Menurut Amirullah (2004: 4) menyatakan strategi sebagai suatu rencana dasar yang luas dari suatu tindakan organisasi untuk mencapai suatu tujuan. Rencana dalam mencapai tujuan tersebut sesuai dengan lingkungan eksternal dan internal perusahaan. Dalam Kamus Besar Bahasa Indonesia edisi ketiga menyebutkan strategi sebagai rencana yang cermat mengenai kegiatan untuk mencapai sasaran khusus.

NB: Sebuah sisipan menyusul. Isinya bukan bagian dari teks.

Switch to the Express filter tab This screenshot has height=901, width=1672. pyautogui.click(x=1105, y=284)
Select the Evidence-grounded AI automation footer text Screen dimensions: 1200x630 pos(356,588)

Rangkuti (2005: 3) strategi merupakan alat untuk mencapai tujuan perusahaan dalam kaitannya dengan tujuan jangka panjang, program tindak lanjut serta prioritas alokasi sumber daya. Dalam hubungannya dengan perencanaan strategis mempunyai tujuan agar perusahaan dapat melihat secara objektif kondisi internal dan eksternal, sehingga perusahaan dapat mengantisipasi perubahan lingkungan eksternal. Perencanaan strategis sangat penting utnuk memperoleh keunggulan bersaing dan memilik produk yang sesuai dengan keinginan konsumen dan dukungan sumber daya yang ada.

(32)

2.2.2 Pengembangan Kawasan Pariwisata

Dalam pengembangan pariwisata,baik pengembangan destinasi pariwisata, maupun pengembangan daya tarik wisata pada umumnya merupakan bagian dari sebuah strategi dalam upaya memajukan, memperbaiki, dan meningkatkan kondisi riil daerah setempat, sehingga memberikan nilai tambah dan bermanfaat bagi masyarakat di sekitar daya tarik wisata, pemerintah daerah dan wisatawan.

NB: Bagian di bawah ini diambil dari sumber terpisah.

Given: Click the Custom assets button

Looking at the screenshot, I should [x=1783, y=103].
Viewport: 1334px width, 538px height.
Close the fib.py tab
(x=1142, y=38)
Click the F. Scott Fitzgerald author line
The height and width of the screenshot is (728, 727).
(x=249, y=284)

Dalam Kamus Besar Bahasa Indonesia edisi ke tiga (2005: 538) mendefinisikan pengembangan sebagai suatu proses, cara, perbuatan mengembangkan sesuatu menjadi lebih baik, maju sempurna dan berguna. Jadi pengembangan pariwisata merupakan suatu proses atau aktifitas untuk memajukan yang ditata sedemikian rupa dengan memajukan atau memelihara yang sudah ada agar menjadi menarik dan lebih berkembang.

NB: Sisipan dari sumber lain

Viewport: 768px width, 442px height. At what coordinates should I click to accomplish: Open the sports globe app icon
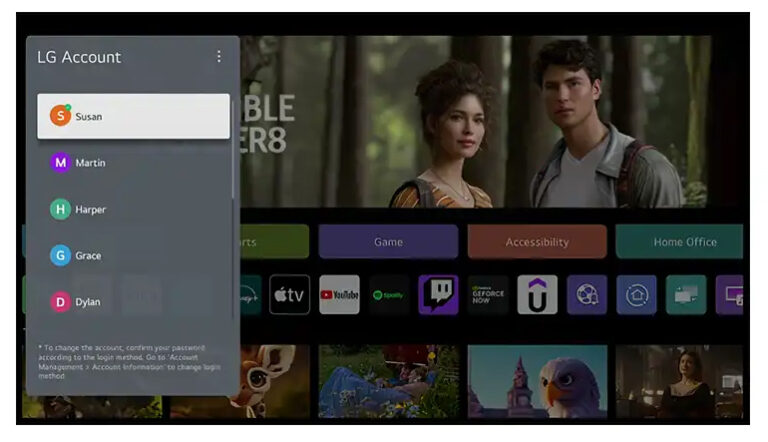click(587, 295)
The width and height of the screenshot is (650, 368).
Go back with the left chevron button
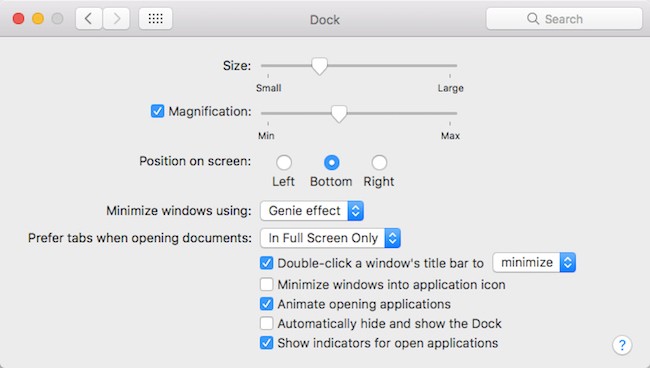pos(89,19)
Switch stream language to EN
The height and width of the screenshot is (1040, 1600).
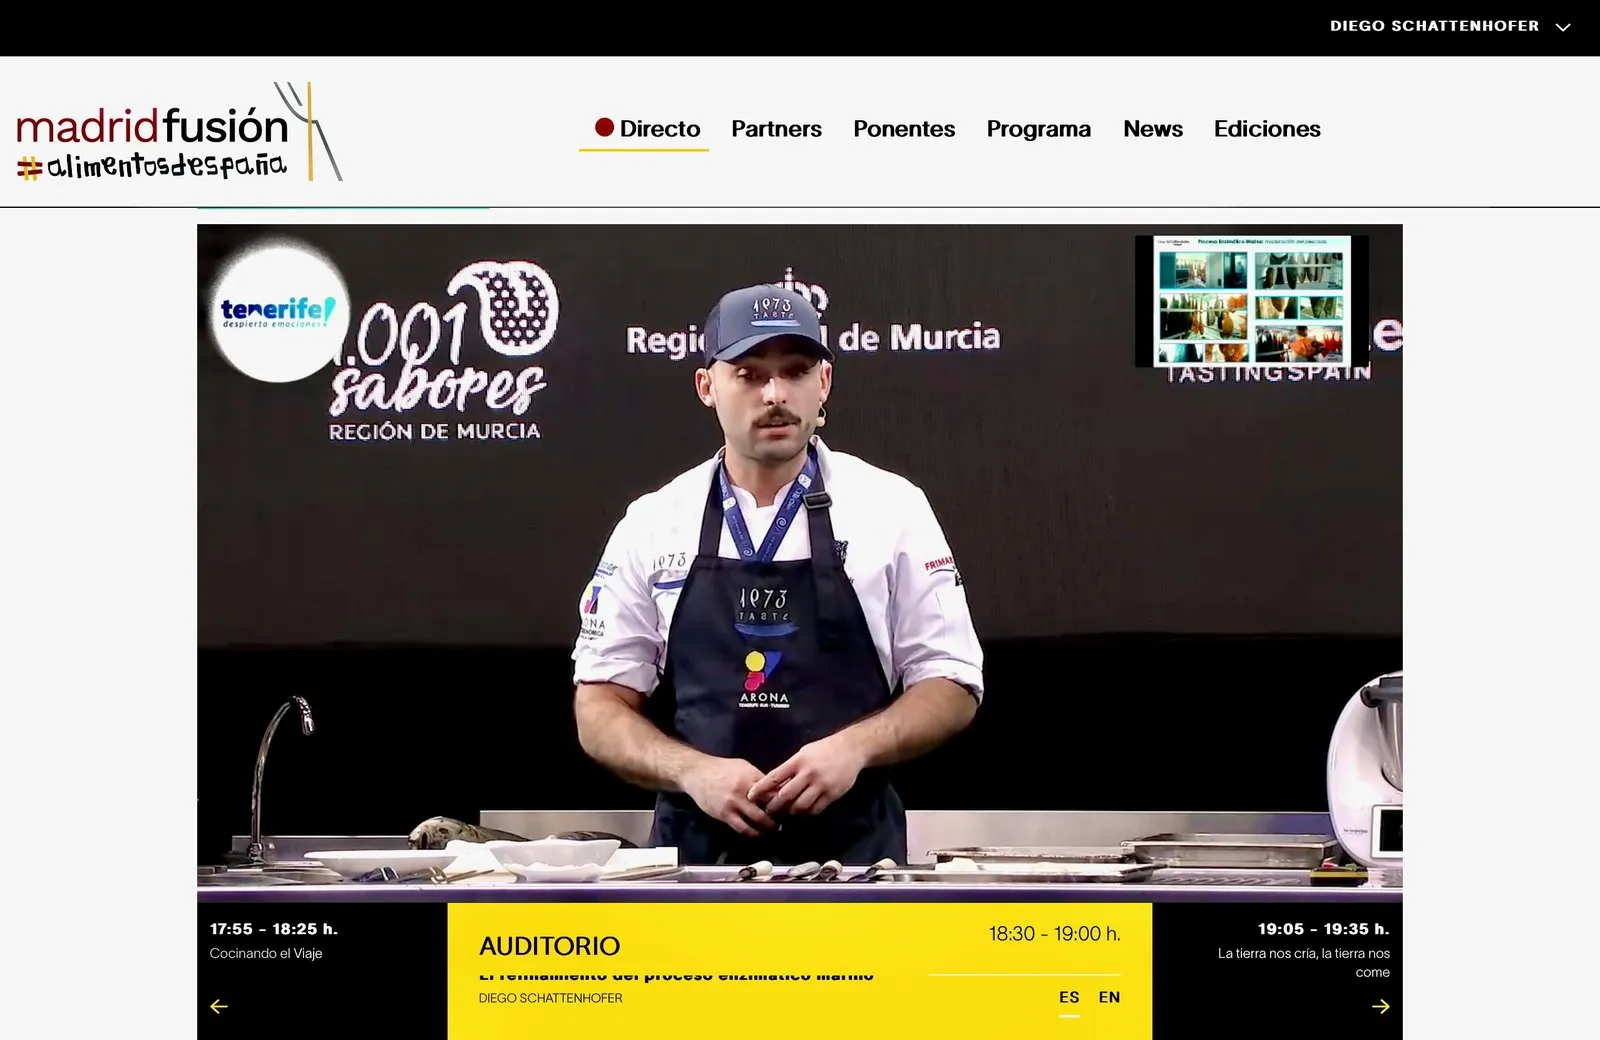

Tahapan pengembangan juga merupakan tahapan siklus evolusi yang terjadi dalam pembangunan pariwisata, sejak suatu daerah tujuan wisata baru ditemukan (discovery), kemudian berkembang dan pada akhirnya terjadi penurunan (decline). Oleh karena itu siklus hidup pariwisata mengacu pada pendapat Butler (1980) yang dikutip oleh Cooper dan Jackson (1997) tentang Tourism Life Cycle dengan tahapan sebagai berikut:

1. Tahap exploration, yang berkaitan dengan discovery yaitu tempat sebagai potensi wisata baru ditemukan baik oleh wisatawan, pelaku pariwisata maupun pemerintah. Biasanya jumlah pengunjung sedikit, wisatawan tertarik pada daerah yang belum tercemar dan sepi, lokasinya sulit dicapai namun

(33)

diminati oleh sejumlah kecil wisatawan yang justru menjadi berminat karena belum ramai dikunjungi.

2. Tahap involvement yang diikuti local control biasanya oleh masyarakat lokal. Pada tahap ini ada inisiatif dari masyarakat lokal, objek wisata mulai dipromosikan oleh wisatawan, jumlah wisatawan meningkat dan infrastruktur mulai dibangun.

3. Tahap development, dimana pada tahap ini menunjukan adanya peningkatan jumlah kunjungan wisatawan secara drastis, pengawasan oleh lembaga lokal adakala sulit membuahkan hasil, ,masuknya sendiri industri pariwisata dari luar dan kepopuleran kawasan wisata menyebabkan kerusakasn lingkungan alam dan sosial budaya sehingga diperlukan campur tangan dan kontrol penguasa lokal maupun nasional.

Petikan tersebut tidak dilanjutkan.